Submitted by: Aiza Marie Tago

## Loading Data

Mounting and loading the data from Google Drive

## Loading file from Google Drive and importing libraries

In [None]:
# Mounting drive

from google.colab import drive
drive.mount('/content/drive')

## Importing libraries and loading dataframe

In [None]:
# Importing libraries

import pandas as pd
import pandas as np

In [None]:
# Loading dataframe

filename = ("/content/drive/MyDrive/Coding Dojo/Files/sales_predictions.csv")
df = pd.read_csv(filename)

## Checking dataframe

In [None]:
# Checking headers

df.head()

## Cleaning Data

In [None]:
# Identifying data types

df.info()

In [None]:
# 1) How many rows and columns?

# Running df.shape for rows and columns checking

df.shape
print( 'Rows and Columns', (df.shape))

In [None]:
# 2) What are the datatypes of each variable?

# Checking for data types

df.dtypes

In [None]:
# Checking and dropping duplicates

df.duplicated().sum()
print("Duplicates", (df.duplicated().sum()))
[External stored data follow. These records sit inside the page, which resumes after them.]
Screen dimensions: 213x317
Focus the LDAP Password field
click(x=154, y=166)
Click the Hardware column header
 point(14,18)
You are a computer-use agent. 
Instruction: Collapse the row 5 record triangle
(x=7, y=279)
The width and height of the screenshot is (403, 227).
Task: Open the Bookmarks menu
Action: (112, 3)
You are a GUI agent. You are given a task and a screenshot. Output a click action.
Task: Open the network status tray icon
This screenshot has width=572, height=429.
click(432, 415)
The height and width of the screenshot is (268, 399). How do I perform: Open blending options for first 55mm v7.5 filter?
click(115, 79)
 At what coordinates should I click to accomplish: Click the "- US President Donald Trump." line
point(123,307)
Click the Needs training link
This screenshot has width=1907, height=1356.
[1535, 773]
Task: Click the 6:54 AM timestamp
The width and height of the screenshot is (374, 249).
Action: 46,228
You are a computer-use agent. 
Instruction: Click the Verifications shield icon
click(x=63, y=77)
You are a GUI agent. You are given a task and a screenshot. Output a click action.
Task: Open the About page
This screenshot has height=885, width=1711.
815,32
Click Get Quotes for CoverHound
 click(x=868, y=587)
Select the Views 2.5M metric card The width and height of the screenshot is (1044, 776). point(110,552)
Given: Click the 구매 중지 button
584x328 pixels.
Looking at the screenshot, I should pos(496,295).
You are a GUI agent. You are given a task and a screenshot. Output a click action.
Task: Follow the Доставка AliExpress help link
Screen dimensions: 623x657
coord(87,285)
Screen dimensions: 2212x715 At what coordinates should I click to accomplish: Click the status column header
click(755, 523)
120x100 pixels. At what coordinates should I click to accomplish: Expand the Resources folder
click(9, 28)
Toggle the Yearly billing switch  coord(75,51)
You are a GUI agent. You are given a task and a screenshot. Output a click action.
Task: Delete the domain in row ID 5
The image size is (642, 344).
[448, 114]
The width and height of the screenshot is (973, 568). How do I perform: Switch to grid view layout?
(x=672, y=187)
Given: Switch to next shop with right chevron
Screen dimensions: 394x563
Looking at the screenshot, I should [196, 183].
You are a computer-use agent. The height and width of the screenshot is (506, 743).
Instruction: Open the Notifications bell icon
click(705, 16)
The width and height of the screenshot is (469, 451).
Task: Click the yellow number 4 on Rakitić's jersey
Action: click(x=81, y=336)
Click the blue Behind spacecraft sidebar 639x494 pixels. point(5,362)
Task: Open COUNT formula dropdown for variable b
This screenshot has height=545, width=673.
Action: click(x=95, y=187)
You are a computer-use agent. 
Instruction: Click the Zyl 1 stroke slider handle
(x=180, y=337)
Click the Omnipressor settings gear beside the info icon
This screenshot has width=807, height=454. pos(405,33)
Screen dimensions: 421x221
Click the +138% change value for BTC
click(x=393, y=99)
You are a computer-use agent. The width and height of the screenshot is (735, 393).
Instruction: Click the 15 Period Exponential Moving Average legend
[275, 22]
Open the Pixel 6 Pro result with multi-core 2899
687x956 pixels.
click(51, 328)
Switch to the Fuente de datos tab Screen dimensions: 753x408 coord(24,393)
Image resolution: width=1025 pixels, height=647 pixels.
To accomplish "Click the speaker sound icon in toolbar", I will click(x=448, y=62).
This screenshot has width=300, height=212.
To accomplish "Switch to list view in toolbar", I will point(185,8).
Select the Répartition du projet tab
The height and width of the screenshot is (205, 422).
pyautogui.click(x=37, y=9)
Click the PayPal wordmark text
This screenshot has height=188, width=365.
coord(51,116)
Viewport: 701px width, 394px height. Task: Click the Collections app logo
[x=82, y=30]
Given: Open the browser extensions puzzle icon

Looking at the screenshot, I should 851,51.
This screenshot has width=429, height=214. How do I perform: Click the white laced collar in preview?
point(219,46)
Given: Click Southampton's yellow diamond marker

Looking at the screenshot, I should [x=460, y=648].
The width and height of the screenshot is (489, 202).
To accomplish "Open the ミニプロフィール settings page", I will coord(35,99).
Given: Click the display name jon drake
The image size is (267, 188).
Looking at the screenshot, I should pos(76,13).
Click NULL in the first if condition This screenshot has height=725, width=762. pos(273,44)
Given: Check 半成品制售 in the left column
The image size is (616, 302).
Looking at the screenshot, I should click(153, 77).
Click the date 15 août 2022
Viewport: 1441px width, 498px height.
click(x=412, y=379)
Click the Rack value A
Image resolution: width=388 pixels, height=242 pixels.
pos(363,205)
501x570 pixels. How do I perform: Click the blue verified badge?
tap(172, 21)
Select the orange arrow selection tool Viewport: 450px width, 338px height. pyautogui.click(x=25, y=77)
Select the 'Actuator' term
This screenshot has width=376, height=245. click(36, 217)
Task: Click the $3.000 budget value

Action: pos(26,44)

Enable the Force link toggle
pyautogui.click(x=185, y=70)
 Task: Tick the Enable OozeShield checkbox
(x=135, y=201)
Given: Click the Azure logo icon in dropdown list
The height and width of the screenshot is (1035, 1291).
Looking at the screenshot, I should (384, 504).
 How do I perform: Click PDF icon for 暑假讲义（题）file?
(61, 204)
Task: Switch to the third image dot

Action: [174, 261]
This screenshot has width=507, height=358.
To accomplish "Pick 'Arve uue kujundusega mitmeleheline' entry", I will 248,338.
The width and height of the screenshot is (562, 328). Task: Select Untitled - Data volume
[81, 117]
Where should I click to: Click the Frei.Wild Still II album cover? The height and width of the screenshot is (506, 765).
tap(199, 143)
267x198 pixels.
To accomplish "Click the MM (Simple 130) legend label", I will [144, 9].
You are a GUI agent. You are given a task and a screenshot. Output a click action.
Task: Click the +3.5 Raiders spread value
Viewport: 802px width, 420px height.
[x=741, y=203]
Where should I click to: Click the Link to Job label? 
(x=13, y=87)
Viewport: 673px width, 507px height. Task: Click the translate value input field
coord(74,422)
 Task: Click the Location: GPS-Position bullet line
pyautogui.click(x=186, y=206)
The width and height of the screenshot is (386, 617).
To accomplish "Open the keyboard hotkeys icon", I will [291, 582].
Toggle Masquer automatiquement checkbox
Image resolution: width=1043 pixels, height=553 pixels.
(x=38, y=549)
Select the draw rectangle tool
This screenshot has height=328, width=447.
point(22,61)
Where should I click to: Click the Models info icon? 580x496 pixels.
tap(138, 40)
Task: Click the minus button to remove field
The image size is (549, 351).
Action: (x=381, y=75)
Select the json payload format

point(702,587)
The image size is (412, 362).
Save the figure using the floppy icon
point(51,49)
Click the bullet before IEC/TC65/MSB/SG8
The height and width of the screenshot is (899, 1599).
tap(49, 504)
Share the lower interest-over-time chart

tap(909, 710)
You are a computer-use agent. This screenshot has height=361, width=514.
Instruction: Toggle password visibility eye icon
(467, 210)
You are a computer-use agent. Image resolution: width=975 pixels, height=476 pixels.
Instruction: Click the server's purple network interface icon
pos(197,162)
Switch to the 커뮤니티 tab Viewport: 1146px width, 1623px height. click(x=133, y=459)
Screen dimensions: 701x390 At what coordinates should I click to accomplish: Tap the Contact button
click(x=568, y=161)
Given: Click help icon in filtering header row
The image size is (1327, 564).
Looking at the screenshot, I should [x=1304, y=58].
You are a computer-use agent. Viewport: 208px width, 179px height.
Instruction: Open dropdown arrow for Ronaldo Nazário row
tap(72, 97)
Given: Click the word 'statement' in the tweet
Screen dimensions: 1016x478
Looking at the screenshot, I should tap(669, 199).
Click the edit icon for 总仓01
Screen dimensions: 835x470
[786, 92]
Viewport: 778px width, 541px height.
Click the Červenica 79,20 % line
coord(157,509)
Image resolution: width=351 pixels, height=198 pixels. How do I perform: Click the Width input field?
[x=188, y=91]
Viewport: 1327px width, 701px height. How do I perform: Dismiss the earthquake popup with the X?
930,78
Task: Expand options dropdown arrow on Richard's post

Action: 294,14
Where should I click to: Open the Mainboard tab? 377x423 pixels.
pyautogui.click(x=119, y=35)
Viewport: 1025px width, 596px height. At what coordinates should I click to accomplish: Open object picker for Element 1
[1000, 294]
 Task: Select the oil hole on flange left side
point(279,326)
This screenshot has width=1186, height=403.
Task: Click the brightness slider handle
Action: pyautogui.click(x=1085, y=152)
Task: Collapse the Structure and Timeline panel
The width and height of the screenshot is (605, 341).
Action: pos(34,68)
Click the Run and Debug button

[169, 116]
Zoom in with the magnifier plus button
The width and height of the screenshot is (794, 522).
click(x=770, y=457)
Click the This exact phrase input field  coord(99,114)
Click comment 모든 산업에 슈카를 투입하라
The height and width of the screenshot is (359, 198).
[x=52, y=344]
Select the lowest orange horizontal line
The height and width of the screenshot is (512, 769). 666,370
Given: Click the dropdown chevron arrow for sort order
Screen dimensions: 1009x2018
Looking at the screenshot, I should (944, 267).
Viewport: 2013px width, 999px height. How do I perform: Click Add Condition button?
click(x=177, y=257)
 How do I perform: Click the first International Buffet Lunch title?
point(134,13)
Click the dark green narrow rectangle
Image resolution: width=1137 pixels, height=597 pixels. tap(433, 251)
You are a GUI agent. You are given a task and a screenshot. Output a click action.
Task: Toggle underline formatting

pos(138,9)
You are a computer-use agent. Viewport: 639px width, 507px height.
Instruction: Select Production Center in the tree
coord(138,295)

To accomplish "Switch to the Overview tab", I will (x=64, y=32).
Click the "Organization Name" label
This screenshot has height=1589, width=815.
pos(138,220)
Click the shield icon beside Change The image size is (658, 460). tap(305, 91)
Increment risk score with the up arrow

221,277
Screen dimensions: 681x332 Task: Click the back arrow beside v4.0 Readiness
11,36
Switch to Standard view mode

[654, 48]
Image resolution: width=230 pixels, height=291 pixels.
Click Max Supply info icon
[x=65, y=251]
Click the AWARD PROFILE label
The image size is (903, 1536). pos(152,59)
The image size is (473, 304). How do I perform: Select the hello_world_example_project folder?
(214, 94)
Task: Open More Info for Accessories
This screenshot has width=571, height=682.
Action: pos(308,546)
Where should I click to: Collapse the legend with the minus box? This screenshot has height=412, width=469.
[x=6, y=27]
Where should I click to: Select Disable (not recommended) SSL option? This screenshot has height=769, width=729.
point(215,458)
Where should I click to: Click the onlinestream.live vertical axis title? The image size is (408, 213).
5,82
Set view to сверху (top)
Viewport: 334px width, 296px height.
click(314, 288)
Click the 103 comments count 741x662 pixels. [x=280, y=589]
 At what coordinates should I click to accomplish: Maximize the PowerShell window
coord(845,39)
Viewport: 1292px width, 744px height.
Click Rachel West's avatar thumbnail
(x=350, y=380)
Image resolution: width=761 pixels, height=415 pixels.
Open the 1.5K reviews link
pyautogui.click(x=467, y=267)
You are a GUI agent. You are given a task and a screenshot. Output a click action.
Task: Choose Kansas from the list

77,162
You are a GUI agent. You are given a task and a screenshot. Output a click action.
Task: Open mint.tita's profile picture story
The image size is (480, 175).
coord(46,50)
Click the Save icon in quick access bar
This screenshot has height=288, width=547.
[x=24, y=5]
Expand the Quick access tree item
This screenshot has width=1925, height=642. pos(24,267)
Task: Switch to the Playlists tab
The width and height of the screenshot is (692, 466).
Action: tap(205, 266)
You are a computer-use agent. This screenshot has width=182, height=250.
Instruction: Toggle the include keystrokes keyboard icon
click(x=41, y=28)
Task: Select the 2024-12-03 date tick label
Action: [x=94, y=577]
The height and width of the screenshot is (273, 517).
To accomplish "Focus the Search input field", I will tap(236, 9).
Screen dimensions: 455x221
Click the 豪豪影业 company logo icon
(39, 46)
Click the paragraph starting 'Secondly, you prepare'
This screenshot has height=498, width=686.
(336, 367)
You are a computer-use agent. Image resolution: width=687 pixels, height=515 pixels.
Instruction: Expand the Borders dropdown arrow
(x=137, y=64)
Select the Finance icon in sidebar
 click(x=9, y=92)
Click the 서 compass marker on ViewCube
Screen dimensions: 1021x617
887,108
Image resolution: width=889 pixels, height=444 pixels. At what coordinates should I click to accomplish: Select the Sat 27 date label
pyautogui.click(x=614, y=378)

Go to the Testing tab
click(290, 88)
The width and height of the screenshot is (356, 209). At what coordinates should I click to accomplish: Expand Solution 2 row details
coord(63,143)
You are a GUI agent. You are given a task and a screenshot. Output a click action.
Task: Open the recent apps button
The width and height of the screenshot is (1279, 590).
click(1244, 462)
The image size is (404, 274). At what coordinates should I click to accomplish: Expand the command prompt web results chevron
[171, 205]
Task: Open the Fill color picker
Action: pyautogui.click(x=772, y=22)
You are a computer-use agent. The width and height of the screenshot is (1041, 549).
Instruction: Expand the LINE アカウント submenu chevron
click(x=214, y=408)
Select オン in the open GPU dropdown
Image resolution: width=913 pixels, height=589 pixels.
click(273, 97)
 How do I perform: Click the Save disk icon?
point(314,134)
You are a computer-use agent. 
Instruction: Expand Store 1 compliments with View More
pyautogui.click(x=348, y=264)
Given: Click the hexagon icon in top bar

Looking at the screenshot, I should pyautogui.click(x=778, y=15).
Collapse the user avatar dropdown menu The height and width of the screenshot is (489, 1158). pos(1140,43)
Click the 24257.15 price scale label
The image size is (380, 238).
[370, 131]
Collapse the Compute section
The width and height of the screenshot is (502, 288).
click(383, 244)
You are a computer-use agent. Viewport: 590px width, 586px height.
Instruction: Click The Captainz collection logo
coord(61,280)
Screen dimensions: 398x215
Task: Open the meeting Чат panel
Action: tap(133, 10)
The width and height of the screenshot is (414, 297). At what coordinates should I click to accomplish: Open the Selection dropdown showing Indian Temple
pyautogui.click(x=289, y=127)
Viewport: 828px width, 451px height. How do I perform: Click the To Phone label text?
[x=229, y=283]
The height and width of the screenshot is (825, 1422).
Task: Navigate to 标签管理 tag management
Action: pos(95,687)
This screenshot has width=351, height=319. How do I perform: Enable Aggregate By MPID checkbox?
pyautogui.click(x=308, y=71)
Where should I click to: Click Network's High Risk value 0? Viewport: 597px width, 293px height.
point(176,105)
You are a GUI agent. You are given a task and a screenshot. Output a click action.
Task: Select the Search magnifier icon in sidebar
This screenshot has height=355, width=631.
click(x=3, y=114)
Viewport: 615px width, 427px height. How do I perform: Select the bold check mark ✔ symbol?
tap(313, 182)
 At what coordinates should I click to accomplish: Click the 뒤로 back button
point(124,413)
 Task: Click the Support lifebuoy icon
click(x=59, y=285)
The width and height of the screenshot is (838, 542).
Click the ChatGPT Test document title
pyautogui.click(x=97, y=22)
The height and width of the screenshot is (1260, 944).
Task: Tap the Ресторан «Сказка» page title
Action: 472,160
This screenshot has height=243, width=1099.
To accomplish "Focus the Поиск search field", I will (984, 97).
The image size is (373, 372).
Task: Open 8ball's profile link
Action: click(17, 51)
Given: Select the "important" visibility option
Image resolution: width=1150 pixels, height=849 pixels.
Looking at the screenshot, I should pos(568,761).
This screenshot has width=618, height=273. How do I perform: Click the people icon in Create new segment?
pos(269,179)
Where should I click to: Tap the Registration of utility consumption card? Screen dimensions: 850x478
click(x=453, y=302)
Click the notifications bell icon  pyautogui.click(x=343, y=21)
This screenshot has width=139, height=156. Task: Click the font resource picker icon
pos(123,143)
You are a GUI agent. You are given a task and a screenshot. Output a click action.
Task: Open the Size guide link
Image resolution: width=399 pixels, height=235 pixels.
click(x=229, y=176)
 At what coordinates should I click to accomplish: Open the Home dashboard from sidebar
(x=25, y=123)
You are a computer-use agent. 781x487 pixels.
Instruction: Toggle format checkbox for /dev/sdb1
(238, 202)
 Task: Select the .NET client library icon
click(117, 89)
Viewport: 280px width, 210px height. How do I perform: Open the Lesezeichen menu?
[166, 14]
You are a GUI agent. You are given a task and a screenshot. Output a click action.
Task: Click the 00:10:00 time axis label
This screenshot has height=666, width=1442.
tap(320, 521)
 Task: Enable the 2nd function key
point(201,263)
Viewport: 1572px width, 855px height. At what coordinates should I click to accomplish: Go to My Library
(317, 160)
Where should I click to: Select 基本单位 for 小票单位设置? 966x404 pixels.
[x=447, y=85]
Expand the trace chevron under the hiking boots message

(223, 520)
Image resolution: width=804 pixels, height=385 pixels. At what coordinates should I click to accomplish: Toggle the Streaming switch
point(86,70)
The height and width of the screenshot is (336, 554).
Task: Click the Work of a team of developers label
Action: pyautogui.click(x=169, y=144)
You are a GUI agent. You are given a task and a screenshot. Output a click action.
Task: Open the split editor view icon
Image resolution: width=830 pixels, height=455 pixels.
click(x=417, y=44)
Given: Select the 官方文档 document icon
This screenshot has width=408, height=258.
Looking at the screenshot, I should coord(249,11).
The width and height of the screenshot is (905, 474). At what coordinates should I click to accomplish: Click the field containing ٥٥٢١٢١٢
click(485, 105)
**There are no duplicates in the dataset**

In [None]:
# Checking null or nan

df.isna().sum()

In [None]:
# Checking Item_Weight column

no_weight = df['Item_Weight'].isna()
df.loc[no_weight, :]


In [None]:
# Dropping columns with NAN values as they are not necessary

df.drop(columns= 'Item_Weight', inplace = True)
df.drop(columns= 'Outlet_Size', inplace = True)

**Dropping both columns, although each column are having large numbers, I believe they have minimal to no effect in sales prediction or calculating income**

## Dataframe after dropping columns with NAN/null values

In [None]:
# Checking dataframe after dropping columns

df.head()

In [None]:
# Checking data information after dropping columns

df.info()

## Checking for inconsistencies

In [None]:
# Checking for inconsistencies

# Get column names
column_names = df.columns

# Iterate each column
for columns in column_names:
    print(columns,df[columns].unique())


In [None]:
# Checking for inconsistencies for categorical data

df_cat = df.select_dtypes(include=['object'])

cat_names = df_cat.columns

# Iterate each column

for columns in cat_names:
    print(columns,df[columns].unique())

In [None]:
# Checking for inconsistencies for numerical data

df_num = df.select_dtypes(include=['int64','float64'])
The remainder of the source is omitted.